In, out. Deep, slow. Calm, ease. Smile, release.
In2015, I fell on hard times. I was in a downward spiral; the worse things got, the more I obsessed over prior misfortunes. Eckhart Tolle calls this phenomenon “the pain-body”: a state of compulsively seeking turmoil, even if it means hurting others. Your pain-body thrives on conflict and misery, so it demands that you experience anger, shame, and hopelessness as viscerally as possible.
Tolle has explained the pain-body as follows:
It has two modes of being: dormant and active. A pain-body may be dormant 90 percent of the time; in a deeply unhappy person, though, it may be active up to 100 percent of the time. Some people live almost entirely through their pain-body, while others may experience it only in certain situations, such as intimate relationships, or situations linked with past loss or abandonment, physical or emotional hurt, and so on.
Anything can trigger it, particularly if it resonates with a pain pattern from your past. When it is ready to awaken from its dormant stage, even a thought or an innocent remark made by someone close to you can activate it.

_Task set_:
#1 Write out the pain-body passage word for word, starting at "Tolle has explained" and ending at "can activate it.".
#2 Translate this sentence from the pain-body passage into Spanish: "Anything can trigger it, particularly if it resonates with a pain pattern from your past."
#3 Give what follows the last sentence of the passage about the pain-body, continuing it in the same voice.

_Information shown_:

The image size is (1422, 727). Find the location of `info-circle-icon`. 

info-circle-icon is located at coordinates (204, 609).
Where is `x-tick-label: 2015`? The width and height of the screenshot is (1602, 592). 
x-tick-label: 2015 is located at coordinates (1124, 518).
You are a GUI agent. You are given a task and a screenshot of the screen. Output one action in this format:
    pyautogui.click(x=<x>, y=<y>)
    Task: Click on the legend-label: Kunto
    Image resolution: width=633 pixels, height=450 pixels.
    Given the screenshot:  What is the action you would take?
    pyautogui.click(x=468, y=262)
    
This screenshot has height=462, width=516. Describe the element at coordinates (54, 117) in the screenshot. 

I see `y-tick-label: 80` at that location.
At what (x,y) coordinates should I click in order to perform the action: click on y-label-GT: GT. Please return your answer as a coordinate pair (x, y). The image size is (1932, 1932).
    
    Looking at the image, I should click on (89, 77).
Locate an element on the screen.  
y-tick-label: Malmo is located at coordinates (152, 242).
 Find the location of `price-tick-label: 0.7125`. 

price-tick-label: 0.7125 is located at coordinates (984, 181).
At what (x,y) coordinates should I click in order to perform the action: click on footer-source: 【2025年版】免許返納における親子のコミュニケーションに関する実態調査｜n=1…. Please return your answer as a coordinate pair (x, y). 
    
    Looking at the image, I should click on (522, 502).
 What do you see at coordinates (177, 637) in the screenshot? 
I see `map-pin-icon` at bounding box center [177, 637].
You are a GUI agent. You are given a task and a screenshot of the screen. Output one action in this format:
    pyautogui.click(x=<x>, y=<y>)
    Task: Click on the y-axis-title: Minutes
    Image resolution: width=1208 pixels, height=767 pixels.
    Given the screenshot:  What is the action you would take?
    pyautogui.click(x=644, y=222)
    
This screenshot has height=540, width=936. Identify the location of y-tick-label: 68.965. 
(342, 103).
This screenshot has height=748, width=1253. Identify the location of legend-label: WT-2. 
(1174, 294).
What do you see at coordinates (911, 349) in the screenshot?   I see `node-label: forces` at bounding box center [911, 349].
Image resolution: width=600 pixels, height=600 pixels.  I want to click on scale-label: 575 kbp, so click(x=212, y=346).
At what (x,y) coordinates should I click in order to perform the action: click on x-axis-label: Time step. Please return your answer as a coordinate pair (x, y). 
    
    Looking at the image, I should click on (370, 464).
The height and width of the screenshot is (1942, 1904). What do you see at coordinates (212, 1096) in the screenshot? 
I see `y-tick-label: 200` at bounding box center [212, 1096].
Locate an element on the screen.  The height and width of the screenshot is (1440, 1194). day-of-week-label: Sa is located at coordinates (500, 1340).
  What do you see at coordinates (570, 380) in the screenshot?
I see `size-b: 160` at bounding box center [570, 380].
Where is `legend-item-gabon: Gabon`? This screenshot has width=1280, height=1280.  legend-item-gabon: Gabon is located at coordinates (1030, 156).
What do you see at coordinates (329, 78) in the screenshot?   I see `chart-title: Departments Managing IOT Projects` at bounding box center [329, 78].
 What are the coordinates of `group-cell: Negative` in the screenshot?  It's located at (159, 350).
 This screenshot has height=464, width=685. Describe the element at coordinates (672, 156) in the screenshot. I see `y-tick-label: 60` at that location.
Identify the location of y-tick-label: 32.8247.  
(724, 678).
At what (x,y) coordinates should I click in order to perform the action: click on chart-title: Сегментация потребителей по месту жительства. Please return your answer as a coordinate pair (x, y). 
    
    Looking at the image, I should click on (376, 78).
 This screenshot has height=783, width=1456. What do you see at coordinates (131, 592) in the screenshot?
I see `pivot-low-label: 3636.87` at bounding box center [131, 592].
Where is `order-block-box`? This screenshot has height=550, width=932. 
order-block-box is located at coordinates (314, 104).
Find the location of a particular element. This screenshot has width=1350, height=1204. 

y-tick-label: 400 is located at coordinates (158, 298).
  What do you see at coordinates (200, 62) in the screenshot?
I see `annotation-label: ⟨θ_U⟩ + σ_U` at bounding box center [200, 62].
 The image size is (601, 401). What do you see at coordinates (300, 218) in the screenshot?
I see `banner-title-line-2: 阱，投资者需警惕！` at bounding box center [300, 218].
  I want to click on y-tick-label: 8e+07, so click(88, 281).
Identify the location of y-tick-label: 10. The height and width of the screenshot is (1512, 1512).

_Task responses_:
#1
Tolle has explained the pain-body as follows:
It has two modes of being: dormant and active. A pain-body may be dormant 90 percent of the time; in a deeply unhappy person, though, it may be active up to 100 percent of the time. Some people live almost entirely through their pain-body, while others may experience it only in certain situations, such as intimate relationships, or situations linked with past loss or abandonment, physical or emotional hurt, and so on.
Anything can trigger it, particularly if it resonates with a pain pattern from your past. When it is ready to awaken from its dormant stage, even a thought or an innocent remark made by someone close to you can activate it.

#2 Cualquier cosa puede desencadenarlo, sobre todo si resuena con un patrón de dolor de tu pasado.

#3
When my pain-body took over, I began to relive painful memories.
This “intrusive re-experiencing” was excruciating.
I thought about the worst moments of my life hundreds of times every day.
Therapy and exercise helped, but I needed something else.
So, five years ago, I read You Are Here: Discovering the Magic of the Present Moment.
It’s kind of like a manual for day-to-day living, written by a Buddhist monk named Thich Nhat Hanh.
It helped, and I highly recommend it.
You can buy it online for $6.
What I want to highlight today is a meditation Hanh prescribes for people feeling overwhelmed. Some call it a “meditation poem.”
It’s very short:
Per Hanh’s instructions, I practiced reciting the poem in my mind while I breathed. As I inhaled, I would focus on the word “In.” As I exhaled, “Out.” Inhale, “Deep.” Exhale, “Slow.” You get the idea.
You don’t even have to worry about modulating your breathing.
In fact, Buddhist practice is generally to let your breath do what it wants to do during meditation.
But you will find that the mere act of monitoring your breath causes you to breathe gently.
When my thoughts were chaotic and unmanageable, Thich Nhat Hanh’s poem really helped me soothe my mind. I would sometimes imagine that I was inhaling cool air directly into my brain. I could relax, I could focus, and I could sleep better.
And you can breathe into any other source of tension in the body. Whatever ails you — your back, your joints, your stomach — try to inhale directly into the pain or discomfort.
You’ll find that you can manage the sensation, even if you still need medical care to treat the underlying cause.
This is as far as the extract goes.